Of course apologists for the rich who are the prime beneficiaries of this tax rate dichotomy have all sorts of rationales for it, the prime one being that it fosters investment. But consider this. You get this favorable unearned income tax rate even if its source hurts, not helps, the economy. It can, for example, come from a company sending jobs overseas that produce a capital gain and/or bigger dividends.
Should we really be giving investors a great tax rate for this sort of thing?
Now let’s turn to an aspect of our present tax system that leaps out from Romney’s tax return, an aspect that neither party likes to mention — the carried interest gambit. Romney doesn’t mention it because he and his Wall Street pals benefit so much from it directly. Obama shies away because some of his biggest contributors, according to news reports, similarly benefit.

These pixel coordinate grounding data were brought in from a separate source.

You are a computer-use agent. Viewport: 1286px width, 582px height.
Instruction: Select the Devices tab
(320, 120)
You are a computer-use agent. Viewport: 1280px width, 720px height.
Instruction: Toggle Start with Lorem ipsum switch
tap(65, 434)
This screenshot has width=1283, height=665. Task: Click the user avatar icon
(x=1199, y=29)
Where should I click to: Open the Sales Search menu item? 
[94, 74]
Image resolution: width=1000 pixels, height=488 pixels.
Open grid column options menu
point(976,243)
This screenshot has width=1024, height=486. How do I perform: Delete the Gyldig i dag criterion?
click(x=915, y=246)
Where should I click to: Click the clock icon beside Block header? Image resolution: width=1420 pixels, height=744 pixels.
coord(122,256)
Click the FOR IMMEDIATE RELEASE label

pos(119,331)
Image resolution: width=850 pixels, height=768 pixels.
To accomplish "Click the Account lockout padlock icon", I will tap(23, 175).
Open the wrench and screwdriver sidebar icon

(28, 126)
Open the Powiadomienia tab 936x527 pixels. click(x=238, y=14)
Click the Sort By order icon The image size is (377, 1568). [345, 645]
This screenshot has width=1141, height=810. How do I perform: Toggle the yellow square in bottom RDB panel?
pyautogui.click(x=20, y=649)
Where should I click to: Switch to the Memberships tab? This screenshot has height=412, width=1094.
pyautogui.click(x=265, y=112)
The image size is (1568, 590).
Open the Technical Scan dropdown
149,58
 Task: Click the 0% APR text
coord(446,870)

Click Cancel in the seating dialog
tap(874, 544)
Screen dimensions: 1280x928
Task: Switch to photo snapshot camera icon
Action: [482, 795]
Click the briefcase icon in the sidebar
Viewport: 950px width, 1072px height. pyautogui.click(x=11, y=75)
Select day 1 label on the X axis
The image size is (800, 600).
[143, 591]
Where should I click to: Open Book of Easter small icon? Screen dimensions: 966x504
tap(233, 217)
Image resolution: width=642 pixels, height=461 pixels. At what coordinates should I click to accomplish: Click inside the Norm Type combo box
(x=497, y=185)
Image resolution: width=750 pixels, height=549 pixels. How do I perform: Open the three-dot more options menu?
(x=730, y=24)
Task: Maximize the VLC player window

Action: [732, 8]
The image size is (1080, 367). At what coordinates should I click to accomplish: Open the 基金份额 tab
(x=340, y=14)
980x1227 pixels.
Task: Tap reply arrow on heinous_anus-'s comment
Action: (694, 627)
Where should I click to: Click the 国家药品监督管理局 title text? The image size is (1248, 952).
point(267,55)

Carried interest on private equity investment, noted the Times, “is taxed at capital gains rates even though the executives who get those payments typically made no actual investment, and are instead being compensated for their work in putting together and managing the investments. Mr. Romney, a founder of Bain Capital, continued to share in those payouts long after he left the company.” The piece went to note that it “seems odd that those who work in that one industry — private equity — get to pay lower rates than those who work in other businesses.”
Odd indeed. Unless one views it as a simple payback for campaign contributions. Or less charitably, an example of legalized bribery.
Now let’s move on to a question not raised in this piece but which comes to mind (or should come to mind) anyway after looking at Romney’s just released 2011 tax return. Working stiffs with earned income pay 6.2 percent in Payroll Taxes. Unearned income earners who don’t actually work for their income don’t.
Are there “good” reasons for these differences. Depends how you define good. For me, it would be very, very good if unearned income were taxed for these purposes, and the extra revenue generated were used to lower the Payroll Tax rates of working people with earned incomes, and their employers who also pay 6.2 percent in Payroll Taxes.
There’s going to be a lot of debate after this election, whichever party is in power, about changing the Tax Code. Mitt Romney’s tax returns offer a good starting point for this debate. It raises all sorts of questions about who and how to tax every group of Americans.
One overriding debatable question here that comes immediately to my own mind is this: Given how much folks like Mitt Romney already get away with when it comes to paying taxes, can any sensible, nay, any sane person, actually believe they should get still more?